**Activity:** Check each line below for the word "question". Then give only how many lines have it.
============================================================
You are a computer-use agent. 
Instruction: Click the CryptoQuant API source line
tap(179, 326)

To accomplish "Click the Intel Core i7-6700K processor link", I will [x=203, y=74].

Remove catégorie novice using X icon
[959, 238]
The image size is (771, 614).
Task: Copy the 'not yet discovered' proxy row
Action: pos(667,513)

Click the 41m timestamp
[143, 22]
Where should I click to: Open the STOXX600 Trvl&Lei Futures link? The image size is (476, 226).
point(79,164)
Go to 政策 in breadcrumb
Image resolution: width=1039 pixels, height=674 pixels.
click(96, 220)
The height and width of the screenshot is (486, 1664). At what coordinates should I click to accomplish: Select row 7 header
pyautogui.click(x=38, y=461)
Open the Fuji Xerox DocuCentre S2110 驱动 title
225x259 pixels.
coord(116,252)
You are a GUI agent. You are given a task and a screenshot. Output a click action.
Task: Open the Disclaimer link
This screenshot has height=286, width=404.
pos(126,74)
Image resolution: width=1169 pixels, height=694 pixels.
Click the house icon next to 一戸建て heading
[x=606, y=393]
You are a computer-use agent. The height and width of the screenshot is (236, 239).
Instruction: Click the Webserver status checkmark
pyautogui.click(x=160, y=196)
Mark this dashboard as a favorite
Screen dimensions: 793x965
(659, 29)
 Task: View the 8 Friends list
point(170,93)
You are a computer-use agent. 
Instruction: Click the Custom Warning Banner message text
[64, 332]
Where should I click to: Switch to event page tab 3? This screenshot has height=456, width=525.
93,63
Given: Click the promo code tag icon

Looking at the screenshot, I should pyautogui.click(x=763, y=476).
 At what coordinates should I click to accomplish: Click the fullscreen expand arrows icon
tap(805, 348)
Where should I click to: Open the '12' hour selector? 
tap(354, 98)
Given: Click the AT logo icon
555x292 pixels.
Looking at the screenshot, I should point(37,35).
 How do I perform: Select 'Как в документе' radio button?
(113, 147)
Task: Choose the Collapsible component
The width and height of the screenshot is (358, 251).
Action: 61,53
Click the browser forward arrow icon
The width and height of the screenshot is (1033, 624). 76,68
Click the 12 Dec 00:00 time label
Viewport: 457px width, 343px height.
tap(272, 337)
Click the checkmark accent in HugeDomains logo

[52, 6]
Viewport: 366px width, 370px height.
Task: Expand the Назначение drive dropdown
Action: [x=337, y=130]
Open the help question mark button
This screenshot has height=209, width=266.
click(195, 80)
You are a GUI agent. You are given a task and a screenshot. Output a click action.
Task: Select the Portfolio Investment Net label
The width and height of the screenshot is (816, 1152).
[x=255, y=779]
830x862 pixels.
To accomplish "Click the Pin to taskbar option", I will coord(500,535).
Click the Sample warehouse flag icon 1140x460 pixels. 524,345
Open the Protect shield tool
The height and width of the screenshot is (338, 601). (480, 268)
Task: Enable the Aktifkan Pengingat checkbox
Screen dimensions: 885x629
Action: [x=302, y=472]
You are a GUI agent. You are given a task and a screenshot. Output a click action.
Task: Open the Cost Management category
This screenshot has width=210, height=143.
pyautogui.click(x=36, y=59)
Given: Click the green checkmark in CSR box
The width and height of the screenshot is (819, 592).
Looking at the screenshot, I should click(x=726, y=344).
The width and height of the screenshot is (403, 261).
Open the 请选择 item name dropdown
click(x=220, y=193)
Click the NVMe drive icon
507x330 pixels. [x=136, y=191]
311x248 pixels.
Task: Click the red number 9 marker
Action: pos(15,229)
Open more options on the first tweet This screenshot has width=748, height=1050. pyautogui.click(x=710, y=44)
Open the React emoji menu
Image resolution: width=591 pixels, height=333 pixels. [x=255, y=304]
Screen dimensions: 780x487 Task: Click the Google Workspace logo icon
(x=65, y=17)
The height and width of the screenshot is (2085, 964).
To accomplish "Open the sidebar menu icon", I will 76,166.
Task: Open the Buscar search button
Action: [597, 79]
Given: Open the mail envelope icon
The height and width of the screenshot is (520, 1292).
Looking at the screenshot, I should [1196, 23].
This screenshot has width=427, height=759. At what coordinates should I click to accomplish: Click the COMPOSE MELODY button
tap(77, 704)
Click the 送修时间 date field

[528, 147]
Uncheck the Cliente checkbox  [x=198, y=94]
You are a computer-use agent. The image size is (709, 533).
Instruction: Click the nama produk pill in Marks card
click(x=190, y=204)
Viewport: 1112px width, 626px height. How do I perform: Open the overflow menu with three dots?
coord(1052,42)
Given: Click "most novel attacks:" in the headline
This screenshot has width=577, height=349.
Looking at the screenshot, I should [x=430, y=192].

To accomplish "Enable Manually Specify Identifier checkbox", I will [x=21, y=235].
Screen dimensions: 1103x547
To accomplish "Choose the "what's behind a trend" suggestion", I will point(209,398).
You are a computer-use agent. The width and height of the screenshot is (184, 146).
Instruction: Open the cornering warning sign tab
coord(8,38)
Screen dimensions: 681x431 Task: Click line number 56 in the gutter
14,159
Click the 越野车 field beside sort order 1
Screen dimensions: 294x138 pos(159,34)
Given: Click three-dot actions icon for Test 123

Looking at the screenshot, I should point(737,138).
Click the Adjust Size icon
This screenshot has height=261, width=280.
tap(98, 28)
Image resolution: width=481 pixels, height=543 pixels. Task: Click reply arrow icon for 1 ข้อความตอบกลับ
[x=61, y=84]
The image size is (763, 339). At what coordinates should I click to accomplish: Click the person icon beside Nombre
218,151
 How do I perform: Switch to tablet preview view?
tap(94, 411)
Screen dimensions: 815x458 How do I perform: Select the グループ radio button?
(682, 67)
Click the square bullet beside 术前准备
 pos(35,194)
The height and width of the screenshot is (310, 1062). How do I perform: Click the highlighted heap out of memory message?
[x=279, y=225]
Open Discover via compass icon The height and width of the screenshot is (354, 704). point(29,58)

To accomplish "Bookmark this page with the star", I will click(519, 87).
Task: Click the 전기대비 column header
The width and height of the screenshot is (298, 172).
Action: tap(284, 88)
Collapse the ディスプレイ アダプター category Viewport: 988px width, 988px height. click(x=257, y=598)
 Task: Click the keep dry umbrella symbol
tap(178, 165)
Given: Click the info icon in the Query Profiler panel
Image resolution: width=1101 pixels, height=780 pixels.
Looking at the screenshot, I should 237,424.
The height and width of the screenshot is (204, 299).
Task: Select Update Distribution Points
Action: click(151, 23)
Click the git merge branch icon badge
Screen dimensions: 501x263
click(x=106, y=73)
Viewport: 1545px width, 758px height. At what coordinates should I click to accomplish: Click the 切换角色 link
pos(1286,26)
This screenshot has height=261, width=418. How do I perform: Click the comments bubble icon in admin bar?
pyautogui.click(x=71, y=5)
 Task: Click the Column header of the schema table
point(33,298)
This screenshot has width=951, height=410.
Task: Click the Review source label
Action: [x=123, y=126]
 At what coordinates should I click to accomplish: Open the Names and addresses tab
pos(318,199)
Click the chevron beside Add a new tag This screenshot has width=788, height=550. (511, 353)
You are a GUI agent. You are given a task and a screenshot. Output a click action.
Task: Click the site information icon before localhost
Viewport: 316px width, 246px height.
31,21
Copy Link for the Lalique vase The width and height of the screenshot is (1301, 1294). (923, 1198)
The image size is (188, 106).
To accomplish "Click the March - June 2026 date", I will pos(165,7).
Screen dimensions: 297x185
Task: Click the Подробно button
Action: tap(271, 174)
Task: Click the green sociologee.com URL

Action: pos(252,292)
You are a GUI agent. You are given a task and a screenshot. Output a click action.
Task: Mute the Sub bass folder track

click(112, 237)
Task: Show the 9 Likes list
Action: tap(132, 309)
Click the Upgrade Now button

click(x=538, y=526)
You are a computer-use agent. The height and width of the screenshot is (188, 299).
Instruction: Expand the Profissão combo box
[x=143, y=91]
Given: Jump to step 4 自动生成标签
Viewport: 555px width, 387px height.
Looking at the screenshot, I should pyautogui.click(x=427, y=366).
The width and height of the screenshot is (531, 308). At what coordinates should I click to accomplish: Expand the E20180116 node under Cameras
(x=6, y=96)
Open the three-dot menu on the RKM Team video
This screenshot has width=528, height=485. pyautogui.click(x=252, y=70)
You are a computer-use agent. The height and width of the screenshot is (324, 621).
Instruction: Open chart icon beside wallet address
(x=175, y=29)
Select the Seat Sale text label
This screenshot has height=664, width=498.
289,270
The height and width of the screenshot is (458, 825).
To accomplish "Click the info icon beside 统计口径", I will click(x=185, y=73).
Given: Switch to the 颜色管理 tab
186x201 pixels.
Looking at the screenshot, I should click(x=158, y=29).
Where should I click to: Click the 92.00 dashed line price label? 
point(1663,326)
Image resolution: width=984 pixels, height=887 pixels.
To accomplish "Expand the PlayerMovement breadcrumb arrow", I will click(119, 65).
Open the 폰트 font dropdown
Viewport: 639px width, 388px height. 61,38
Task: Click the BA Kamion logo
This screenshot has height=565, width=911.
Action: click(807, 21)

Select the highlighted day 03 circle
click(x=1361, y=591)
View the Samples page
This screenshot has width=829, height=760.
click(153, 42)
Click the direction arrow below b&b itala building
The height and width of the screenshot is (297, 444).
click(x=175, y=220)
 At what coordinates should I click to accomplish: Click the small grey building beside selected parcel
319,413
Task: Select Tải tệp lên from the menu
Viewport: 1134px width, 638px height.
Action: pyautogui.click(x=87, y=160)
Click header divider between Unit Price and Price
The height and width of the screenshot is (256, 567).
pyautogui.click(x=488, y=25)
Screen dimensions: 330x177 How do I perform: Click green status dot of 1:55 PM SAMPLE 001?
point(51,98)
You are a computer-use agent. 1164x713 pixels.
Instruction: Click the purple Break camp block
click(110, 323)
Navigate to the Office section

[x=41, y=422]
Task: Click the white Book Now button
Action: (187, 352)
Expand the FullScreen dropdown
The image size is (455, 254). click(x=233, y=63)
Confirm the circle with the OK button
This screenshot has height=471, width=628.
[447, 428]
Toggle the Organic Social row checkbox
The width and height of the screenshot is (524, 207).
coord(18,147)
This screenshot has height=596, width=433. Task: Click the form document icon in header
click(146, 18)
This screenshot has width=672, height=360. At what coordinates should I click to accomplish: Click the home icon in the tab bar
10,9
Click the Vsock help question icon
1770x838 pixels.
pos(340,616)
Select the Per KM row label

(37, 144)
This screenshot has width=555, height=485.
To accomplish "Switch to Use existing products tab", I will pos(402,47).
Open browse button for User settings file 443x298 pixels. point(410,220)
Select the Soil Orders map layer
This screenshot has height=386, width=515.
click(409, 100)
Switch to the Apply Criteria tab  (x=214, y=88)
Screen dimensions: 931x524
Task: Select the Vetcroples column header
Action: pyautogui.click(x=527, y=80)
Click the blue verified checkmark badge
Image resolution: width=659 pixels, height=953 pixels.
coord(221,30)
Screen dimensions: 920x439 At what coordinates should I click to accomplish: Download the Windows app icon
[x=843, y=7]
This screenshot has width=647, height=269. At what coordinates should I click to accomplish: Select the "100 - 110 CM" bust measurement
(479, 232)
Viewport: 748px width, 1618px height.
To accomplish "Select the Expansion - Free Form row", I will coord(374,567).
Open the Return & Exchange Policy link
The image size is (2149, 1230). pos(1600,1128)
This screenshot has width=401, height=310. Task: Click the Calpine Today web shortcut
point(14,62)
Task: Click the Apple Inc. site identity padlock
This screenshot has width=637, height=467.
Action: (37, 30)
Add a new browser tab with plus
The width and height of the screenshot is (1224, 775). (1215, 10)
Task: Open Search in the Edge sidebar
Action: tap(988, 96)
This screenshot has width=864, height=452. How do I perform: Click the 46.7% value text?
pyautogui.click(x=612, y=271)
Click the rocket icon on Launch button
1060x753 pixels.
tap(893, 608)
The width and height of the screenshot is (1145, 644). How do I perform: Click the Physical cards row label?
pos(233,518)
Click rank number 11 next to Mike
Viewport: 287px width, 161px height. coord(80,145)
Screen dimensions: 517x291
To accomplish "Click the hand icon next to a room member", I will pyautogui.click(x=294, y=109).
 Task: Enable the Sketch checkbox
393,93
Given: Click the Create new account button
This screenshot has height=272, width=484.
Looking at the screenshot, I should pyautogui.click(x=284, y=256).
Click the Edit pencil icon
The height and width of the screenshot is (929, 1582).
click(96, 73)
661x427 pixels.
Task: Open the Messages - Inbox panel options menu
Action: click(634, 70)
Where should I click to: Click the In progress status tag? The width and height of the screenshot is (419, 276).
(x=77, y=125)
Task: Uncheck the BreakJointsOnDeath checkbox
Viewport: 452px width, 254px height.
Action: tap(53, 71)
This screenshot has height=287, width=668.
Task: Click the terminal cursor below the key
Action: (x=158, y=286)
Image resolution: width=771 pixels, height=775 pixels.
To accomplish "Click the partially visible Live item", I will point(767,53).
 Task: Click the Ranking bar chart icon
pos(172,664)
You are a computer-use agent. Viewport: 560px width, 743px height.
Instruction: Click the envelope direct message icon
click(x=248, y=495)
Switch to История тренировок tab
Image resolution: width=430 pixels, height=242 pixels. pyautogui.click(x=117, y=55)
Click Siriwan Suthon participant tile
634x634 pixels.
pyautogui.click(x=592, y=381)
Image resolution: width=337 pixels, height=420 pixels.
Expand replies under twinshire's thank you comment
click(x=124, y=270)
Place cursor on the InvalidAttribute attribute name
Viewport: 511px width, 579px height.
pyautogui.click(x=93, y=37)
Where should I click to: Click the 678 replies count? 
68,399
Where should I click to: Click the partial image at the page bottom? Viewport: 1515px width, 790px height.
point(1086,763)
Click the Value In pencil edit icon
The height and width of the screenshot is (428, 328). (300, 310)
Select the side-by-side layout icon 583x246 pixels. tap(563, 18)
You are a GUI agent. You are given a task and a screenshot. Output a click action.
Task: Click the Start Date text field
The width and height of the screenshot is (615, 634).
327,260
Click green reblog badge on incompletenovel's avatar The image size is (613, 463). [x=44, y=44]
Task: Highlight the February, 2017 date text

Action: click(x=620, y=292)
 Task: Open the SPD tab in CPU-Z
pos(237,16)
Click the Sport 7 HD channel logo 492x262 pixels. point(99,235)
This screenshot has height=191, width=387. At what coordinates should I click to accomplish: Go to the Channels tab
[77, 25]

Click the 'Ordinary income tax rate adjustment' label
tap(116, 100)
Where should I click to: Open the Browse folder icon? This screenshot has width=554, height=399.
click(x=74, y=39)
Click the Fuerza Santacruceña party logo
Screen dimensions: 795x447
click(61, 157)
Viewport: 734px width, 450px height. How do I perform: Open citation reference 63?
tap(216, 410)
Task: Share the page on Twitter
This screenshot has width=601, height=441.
============================================================
**Written response:** 2